Single by Kate Bush

from the album Aerial
- B-side: "Sexual Healing"
- Released: 24 October 2005
- Recorded: 1994–2005
- Length: 4:26
- Label: EMI
- Songwriter(s): Kate Bush
- Producer(s): Kate Bush

Kate Bush singles chronology
| "And So Is Love" (1994) | "King of the Mountain" (2005) | "Deeper Understanding (Director's Cut)" (2011) |

Music video
- "King of the Mountain" on YouTube

= King of the Mountain (Kate Bush song) =

2005 single by Kate Bush

"King of the Mountain" is a song by British singer-songwriter Kate Bush. Taken from her eighth album, Aerial (2005), it was released on 24 October 2005 as the album's only single. The single peaked at No. 4 in the UK Singles Chart.

==Overview==
"King of the Mountain" was released as a single by EMI Records on 24 October 2005, Bush's first single since "And So Is Love", which had been released 11 years before. It was first played on BBC Radio 2 on 21 September 2005.

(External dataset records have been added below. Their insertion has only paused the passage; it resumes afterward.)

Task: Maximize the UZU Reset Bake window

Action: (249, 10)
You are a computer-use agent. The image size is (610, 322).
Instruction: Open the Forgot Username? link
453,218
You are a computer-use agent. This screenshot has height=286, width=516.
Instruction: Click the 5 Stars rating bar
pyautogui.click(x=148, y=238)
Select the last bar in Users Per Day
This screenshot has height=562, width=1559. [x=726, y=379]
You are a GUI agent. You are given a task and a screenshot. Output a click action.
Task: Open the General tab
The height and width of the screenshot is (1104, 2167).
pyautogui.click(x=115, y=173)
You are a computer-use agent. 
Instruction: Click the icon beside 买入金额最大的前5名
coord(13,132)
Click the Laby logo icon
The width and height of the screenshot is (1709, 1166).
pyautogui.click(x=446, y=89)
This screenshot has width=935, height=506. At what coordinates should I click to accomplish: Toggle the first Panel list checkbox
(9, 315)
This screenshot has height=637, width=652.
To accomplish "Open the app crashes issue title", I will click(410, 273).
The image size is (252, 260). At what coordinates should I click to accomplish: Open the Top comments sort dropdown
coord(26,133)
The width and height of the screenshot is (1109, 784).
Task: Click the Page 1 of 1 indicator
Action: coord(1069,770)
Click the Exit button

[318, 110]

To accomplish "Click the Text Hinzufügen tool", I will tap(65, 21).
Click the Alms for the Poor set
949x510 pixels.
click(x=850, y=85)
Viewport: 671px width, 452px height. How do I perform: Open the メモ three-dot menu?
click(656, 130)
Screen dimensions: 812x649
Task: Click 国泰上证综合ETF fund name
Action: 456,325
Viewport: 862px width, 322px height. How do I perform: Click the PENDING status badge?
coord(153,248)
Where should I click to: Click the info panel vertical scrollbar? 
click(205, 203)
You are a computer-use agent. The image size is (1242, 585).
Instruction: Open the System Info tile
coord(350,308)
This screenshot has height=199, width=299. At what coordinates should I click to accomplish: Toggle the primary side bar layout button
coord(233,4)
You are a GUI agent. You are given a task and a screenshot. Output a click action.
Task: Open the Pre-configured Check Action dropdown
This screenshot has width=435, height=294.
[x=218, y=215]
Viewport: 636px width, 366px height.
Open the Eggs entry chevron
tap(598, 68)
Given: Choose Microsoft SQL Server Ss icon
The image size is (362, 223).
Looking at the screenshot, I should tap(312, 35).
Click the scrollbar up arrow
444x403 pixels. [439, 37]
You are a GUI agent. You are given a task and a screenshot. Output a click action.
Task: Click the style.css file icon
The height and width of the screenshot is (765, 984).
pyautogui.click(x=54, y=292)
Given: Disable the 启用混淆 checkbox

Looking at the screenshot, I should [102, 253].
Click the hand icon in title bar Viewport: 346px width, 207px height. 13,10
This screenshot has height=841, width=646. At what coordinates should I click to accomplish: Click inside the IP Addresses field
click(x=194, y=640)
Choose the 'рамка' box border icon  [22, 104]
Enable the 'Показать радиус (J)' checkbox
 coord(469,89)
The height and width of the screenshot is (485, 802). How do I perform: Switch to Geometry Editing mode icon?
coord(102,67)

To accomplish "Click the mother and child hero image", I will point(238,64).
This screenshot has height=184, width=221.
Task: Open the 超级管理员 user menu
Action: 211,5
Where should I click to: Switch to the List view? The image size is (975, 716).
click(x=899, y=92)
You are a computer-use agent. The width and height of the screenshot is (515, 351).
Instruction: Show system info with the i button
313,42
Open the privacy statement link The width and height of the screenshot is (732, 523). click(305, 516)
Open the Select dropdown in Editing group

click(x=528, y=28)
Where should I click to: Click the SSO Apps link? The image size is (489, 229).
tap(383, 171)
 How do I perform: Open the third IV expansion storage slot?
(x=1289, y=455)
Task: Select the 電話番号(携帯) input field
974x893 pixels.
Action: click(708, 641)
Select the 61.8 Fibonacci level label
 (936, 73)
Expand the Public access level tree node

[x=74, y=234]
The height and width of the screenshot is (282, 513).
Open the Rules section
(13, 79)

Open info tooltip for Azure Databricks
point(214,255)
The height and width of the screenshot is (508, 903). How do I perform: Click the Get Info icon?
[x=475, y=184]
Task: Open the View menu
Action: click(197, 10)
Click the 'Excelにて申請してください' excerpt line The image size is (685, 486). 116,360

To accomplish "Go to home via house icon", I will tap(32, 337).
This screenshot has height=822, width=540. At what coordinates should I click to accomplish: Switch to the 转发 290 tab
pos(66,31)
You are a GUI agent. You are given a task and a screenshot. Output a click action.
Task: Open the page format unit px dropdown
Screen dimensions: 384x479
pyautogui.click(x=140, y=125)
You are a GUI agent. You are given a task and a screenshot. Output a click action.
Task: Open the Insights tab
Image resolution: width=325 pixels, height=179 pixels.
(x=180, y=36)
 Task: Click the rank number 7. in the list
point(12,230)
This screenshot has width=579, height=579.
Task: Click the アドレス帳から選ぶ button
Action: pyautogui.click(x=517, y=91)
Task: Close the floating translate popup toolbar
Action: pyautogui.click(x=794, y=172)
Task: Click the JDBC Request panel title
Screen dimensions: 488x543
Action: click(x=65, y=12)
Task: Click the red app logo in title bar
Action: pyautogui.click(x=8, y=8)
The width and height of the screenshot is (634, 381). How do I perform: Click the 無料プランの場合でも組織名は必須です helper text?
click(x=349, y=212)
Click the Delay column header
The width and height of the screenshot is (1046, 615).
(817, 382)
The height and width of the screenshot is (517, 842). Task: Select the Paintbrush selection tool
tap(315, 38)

Written about ten years before most of the songs on Aerial, the lyrics enquire whether Elvis Presley might still be alive someplace, "...looking like a happy man..." and playing with "Rosebud", Kane's childhood's sled, and comment on the pressures of extreme fame and wealth. In a November 2005 interview with BBC Four's Front Row Bush said, "I don't think human beings are really built to withstand that kind of fame."

Sung in a slightly slurred Elvis-type manner, the track was produced by Bush; the recording was engineered by Del Palmer and mastered by James Guthrie. The cover art is a drawing by her son Bertie.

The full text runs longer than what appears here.